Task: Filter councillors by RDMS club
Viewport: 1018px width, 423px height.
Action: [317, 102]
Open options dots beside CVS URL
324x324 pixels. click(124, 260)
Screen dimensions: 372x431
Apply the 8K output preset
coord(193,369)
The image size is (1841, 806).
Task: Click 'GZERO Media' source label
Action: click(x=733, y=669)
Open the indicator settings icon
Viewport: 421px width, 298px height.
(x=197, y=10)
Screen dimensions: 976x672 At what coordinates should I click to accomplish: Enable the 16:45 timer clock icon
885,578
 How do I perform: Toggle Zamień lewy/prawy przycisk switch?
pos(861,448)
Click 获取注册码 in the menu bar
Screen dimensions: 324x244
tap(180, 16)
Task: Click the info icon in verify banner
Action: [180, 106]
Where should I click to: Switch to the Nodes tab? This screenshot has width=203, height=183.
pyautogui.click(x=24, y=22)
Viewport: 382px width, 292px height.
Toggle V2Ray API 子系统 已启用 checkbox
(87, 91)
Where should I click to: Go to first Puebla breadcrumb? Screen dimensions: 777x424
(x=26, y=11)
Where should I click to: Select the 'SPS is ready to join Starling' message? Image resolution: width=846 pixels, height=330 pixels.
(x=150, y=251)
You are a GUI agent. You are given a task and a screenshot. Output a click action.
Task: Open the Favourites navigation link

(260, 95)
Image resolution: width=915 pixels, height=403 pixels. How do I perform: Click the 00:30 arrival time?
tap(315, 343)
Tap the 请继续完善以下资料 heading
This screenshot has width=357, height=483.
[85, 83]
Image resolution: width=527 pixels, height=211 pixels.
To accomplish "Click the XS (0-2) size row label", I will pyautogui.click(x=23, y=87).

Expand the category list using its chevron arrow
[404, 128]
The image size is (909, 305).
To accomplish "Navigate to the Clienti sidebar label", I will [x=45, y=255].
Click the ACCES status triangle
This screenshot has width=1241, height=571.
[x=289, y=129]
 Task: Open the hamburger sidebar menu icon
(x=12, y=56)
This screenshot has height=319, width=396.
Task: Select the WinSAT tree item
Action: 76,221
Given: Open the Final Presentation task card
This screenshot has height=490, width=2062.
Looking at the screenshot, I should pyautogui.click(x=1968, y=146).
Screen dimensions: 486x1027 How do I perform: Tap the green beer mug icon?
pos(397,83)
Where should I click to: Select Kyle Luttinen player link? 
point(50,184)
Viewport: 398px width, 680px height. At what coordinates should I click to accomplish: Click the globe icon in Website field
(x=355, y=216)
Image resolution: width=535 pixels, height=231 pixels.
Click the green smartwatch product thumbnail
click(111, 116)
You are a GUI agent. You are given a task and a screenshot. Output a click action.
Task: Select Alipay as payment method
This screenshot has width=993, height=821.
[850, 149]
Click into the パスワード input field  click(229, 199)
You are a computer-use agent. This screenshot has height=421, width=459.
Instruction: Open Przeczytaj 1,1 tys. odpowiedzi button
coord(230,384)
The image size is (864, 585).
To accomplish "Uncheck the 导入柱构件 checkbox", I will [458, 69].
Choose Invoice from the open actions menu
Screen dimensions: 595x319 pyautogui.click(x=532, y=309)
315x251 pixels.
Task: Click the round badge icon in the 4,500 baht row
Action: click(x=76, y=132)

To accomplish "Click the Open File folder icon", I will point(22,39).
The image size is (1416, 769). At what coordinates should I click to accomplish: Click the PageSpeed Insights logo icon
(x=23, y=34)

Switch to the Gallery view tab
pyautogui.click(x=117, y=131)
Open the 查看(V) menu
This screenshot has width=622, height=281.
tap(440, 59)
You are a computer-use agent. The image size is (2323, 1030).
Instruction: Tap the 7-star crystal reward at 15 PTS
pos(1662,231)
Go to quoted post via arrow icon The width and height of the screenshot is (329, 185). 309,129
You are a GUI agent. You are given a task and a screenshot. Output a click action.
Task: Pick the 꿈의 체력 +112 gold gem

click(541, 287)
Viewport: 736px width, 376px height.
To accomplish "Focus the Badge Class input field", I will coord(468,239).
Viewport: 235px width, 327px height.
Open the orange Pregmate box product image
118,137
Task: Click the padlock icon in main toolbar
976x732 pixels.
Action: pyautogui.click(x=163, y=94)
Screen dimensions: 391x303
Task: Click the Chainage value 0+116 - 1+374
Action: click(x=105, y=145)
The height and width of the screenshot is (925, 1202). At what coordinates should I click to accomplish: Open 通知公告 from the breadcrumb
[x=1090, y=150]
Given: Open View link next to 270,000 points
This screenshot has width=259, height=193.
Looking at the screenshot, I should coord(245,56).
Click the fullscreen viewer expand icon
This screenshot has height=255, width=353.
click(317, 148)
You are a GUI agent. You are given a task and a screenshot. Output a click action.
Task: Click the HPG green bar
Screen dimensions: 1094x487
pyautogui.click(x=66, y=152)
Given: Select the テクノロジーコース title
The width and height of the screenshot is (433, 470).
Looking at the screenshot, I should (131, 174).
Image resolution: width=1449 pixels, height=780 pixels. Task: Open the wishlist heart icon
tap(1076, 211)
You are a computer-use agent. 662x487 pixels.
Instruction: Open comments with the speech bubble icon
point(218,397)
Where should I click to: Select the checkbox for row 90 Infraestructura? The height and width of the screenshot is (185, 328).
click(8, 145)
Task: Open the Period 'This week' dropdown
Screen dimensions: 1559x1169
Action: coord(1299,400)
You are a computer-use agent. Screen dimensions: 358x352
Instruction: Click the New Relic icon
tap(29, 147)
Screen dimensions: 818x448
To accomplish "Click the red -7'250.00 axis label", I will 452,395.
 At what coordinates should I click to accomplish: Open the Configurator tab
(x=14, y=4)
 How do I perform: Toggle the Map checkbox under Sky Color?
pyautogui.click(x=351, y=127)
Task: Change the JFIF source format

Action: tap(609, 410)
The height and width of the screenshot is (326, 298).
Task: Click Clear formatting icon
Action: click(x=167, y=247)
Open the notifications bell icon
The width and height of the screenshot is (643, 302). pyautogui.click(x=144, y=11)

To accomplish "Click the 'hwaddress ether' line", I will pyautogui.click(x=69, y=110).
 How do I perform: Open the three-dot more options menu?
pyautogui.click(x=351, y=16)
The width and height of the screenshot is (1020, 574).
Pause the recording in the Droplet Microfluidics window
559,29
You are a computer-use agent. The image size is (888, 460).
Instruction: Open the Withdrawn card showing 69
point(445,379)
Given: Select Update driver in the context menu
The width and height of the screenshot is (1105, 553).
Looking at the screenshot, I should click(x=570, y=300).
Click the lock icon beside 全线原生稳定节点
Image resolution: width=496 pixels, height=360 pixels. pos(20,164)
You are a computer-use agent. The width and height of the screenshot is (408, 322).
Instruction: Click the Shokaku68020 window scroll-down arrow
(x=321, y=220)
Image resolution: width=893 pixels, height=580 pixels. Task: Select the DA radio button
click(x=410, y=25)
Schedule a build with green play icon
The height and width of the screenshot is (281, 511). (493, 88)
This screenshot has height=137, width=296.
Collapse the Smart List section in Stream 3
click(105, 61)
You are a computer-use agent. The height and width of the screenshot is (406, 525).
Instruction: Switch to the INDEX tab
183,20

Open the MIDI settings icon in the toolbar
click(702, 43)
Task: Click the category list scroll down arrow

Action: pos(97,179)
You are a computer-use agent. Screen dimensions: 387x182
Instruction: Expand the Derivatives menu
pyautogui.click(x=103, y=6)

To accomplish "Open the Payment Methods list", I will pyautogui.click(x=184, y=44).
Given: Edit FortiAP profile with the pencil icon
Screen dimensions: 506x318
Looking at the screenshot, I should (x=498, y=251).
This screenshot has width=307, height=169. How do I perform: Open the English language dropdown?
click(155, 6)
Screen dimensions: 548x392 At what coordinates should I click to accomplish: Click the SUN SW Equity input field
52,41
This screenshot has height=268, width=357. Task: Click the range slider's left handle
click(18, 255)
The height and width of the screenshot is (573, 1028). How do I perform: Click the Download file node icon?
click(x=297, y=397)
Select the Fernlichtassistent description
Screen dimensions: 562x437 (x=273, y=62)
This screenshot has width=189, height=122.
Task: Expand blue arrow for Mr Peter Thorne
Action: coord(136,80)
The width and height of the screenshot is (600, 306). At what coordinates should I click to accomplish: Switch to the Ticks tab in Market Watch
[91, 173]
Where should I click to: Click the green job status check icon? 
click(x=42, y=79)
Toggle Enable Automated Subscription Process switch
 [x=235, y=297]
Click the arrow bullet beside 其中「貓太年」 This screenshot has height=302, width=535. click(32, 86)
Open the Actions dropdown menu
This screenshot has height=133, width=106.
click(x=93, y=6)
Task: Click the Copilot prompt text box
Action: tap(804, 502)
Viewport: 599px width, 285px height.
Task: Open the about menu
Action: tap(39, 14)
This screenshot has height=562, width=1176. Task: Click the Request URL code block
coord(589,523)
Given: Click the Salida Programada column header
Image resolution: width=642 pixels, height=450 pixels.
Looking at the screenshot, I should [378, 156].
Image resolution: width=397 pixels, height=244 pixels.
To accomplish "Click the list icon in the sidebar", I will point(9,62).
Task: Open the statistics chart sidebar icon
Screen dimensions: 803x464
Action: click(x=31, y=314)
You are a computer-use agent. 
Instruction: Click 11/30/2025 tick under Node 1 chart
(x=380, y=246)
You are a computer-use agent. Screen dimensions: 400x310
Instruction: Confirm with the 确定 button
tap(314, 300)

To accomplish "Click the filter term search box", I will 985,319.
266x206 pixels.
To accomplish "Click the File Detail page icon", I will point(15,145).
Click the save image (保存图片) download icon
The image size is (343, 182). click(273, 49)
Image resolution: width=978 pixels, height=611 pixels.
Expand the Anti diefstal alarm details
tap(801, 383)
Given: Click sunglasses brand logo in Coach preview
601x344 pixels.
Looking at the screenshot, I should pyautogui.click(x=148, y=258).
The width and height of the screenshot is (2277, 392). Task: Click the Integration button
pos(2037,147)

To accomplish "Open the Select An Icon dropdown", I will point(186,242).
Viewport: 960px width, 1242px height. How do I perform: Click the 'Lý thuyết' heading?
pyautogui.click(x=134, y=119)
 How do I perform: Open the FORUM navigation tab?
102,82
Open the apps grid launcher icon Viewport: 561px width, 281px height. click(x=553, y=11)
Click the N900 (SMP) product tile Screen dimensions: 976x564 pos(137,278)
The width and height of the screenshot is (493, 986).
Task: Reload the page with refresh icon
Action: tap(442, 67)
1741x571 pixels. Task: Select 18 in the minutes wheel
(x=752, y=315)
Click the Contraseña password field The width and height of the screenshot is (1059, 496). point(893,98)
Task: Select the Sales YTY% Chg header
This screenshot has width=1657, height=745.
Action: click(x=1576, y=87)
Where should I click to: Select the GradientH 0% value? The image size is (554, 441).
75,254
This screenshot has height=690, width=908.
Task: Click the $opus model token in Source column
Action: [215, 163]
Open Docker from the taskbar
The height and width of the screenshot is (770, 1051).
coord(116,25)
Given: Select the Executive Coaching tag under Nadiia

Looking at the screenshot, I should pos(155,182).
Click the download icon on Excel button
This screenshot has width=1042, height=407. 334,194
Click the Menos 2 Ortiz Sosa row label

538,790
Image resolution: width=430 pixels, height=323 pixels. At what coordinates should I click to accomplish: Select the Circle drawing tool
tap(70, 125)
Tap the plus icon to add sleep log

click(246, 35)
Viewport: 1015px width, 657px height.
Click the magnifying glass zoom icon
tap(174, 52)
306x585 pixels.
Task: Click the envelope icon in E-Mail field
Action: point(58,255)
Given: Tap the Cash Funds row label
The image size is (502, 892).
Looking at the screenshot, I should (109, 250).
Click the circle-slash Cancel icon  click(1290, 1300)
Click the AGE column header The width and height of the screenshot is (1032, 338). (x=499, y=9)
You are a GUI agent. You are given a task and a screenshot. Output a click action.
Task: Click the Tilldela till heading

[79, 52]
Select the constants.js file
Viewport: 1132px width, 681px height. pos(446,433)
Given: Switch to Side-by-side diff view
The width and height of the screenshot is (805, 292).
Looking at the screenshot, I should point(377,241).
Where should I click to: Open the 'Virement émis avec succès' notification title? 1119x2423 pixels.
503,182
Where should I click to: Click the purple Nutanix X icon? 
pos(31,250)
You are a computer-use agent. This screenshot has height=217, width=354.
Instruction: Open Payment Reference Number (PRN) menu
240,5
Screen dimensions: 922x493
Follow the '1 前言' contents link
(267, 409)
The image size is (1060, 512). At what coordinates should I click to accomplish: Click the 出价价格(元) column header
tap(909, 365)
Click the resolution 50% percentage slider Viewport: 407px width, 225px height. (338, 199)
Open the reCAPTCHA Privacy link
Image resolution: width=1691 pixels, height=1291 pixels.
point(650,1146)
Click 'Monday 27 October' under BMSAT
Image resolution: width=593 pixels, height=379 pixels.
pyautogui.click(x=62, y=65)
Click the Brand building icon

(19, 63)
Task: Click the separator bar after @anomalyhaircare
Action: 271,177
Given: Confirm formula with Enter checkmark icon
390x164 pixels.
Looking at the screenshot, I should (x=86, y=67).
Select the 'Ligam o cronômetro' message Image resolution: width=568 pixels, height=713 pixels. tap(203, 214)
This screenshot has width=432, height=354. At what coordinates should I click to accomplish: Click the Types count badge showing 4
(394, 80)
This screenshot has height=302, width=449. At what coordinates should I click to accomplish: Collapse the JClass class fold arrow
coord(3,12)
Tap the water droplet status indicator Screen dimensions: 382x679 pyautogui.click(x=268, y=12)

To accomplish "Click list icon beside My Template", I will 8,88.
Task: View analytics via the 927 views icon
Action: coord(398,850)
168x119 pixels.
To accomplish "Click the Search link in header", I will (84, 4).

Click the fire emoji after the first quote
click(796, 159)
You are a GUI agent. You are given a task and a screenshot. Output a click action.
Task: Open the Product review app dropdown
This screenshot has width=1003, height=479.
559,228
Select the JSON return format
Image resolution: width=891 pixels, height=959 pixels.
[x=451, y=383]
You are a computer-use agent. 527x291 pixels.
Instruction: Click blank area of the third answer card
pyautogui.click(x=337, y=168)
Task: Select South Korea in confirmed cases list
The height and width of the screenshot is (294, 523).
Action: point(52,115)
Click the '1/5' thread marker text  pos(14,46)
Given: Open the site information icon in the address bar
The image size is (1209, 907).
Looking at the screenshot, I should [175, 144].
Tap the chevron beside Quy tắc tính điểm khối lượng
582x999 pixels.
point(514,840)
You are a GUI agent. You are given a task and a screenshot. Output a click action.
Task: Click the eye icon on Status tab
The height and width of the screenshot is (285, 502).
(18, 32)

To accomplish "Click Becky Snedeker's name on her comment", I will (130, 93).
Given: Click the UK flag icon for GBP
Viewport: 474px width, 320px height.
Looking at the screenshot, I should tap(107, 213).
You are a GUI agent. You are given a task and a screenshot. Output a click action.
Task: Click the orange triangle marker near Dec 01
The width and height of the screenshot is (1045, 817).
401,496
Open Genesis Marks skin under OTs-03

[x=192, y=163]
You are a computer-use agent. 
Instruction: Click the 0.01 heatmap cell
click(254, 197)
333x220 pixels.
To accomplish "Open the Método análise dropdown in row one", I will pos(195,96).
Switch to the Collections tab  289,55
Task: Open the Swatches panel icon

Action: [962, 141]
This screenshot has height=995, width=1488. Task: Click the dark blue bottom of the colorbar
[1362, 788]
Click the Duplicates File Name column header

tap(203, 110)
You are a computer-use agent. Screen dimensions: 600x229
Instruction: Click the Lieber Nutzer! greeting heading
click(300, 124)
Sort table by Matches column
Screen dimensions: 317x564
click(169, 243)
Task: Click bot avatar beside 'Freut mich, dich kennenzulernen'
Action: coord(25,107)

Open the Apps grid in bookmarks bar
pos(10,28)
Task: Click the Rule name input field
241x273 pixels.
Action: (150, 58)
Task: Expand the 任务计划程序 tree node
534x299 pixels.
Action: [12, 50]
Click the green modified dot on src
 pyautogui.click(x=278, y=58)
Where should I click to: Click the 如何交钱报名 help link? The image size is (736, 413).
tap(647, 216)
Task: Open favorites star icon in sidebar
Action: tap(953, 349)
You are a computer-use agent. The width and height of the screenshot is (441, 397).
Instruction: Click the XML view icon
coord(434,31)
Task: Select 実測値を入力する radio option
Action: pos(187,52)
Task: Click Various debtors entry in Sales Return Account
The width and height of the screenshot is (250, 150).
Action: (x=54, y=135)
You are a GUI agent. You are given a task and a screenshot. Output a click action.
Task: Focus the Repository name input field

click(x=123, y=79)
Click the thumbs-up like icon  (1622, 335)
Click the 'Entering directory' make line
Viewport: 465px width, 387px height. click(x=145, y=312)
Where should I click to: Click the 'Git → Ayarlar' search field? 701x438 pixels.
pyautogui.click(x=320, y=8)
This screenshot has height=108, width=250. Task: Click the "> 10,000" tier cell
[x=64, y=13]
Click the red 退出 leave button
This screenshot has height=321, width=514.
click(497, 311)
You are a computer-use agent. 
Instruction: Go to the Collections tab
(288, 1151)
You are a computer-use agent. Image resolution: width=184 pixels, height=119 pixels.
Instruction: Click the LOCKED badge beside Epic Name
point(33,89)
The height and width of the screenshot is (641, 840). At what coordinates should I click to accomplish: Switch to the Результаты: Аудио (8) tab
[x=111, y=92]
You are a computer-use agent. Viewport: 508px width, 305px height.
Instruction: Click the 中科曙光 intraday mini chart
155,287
--
» WORK TO COMPLETE: Within the entries above, find every line where the string "marker" occurs, and copy it.

» REPLY TO THE TASK:
Click the '1/5' thread marker text  pos(14,46)
Task: Click the orange triangle marker near Dec 01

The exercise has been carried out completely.